講演会「道家家三代と天草・島原一揆」「〈肥後の維新〉の主柱となった道家之山」

 今回は、ダブルヘッダー
 今年寄贈された道家家文書から、近世初めの時期を稲葉継陽教授が、幕末の道家之山の活動を三澤純准教授が担当して、今回の展示になっている。講演も、二人で分けて、近世初頭と幕末に分けて。


 前半は、戦国末期から近世初頭にかけて。近世社会は諸身分の「家」が基礎単位で、その家が集まった団体(村や藩など)の維持が近世人の社会活動の中核だった。近世資料は、その過程で蓄積・保存される。で、今回寄贈された道家家文書は、その近世の社会活動に格好の事例であると。
 で、紹介された文書から、三つのテーマを紹介。最初は、細川家の藩主からの書状で、献上品に対する礼状や忠利の血判状など。戦国時代末期の武士、特に新参の武士にとって、藩主とのパーソナルな関係が非常に重要になること。忠利の血判状は、忠利が跡継ぎと決まった直後に、人質の提出を受けて、引き立てると約束したもの。この血判状が、親の初代帯刀のアレンジなのか、自身でなんらかの交渉を行なったのか。忠利と二代目主成は、どういう関係だったのかとか、いろいろと気になる文書。結局、2700石の大身になっているから、信頼は受けていたんだろうけど。
 二つ目は、天草・島原の乱の話。道家主成は組頭として275名を率いて参戦しているが、島原到着直後に兵力の報告を求めた文書とそれに応じて出された報告が、道家文書と永青文庫の両方から出されている。また、細かく、個人名を挙げて、活動を報告しているのも興味深い。この時、主成の甥で、主成の家が無嗣断絶した後名跡を継いだ清十郎のエピソードも興味深い。四人扶持で原城攻略に参戦し、「須戸口」に取り付いたが、同僚の証言が得られず、恩賞がなかった。で、証言しなかった同僚に文句を言った返事が残っているのがおもしろい。お前のせいで、恩賞がなかったではないかと怒り心頭の清十郎。最終的に八年後に、運動が実って、所領を受けている。
 そして、清十郎が得た所領の割付などの文書から、実際の現地での実務が庄屋や百姓に丸投げされている姿も現れる。在地の協力によって、支配が支えられていた姿。

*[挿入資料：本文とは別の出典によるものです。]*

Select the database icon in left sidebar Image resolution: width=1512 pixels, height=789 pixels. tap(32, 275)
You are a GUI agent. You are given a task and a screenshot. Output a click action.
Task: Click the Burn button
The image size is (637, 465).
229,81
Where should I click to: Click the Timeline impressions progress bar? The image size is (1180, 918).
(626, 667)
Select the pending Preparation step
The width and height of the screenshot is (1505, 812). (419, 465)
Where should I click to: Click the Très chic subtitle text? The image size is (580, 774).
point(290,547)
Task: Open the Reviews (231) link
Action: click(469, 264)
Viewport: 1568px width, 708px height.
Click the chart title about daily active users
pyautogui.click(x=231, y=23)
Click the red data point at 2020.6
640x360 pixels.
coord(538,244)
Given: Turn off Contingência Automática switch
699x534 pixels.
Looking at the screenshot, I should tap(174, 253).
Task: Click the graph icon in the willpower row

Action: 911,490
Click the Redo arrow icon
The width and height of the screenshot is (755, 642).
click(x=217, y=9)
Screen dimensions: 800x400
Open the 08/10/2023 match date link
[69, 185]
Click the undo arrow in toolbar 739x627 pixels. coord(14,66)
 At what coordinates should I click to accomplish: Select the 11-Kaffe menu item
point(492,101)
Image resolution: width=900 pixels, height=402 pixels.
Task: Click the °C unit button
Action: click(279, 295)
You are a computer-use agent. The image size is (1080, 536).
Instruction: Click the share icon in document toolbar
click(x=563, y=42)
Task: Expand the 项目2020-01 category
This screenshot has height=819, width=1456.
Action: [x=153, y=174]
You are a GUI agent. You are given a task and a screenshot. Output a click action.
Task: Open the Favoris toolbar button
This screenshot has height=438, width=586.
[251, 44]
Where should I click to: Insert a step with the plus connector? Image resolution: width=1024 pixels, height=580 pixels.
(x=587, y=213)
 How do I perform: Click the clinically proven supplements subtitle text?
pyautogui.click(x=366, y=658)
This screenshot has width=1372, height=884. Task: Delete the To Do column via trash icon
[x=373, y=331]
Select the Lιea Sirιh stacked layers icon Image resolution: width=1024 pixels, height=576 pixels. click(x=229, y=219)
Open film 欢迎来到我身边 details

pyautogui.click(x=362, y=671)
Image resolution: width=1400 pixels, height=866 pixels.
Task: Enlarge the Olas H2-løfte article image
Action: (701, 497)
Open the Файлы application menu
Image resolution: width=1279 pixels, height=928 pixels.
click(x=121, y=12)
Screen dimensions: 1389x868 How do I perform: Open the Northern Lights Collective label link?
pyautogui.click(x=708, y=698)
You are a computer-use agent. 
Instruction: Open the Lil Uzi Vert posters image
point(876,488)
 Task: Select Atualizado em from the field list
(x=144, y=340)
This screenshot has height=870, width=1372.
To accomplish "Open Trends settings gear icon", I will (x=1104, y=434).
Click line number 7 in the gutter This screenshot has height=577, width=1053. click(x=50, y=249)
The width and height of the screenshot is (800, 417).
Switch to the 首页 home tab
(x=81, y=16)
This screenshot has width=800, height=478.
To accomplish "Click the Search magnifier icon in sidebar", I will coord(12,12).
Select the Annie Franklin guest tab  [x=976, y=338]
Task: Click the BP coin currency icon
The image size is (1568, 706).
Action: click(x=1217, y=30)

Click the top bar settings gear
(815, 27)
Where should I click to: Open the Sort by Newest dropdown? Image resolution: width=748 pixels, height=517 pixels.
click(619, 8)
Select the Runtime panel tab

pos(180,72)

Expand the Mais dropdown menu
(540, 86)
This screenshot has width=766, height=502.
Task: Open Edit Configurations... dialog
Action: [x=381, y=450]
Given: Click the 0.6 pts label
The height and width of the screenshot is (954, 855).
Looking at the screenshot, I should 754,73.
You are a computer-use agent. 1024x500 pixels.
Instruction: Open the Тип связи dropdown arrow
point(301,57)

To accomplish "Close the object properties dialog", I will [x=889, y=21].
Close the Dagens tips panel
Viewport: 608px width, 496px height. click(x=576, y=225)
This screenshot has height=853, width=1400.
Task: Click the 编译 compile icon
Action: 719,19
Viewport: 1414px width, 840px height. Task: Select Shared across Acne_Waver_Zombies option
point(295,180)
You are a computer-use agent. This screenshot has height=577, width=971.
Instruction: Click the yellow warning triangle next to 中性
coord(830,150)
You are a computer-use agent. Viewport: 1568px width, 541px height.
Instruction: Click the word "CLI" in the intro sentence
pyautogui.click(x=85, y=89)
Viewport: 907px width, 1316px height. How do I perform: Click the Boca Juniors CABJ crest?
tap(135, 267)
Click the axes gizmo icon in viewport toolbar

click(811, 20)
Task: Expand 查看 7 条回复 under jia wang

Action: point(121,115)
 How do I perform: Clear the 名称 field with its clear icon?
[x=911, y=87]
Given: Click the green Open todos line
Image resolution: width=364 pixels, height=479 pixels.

 後半は、幕末期の話。道家之山は、明治三年の実学党政権成立時に、前政権から引き続き中枢に残った数少ない人物であったこと。また、横井小楠元田永孚などが、評価する言葉を残している。新たに知藩事となった細川護久やその弟から絶大な信頼を得ていたことを示す手紙。幕閣や福井藩などとの人脈などが紹介される。
 また、「江戸日記」や「江戸風説書」など、長い、ディテールにみちた史料も存在する。政治史やさまざまな分野で、ディテールを提供する、豊かな私文書の世界があると。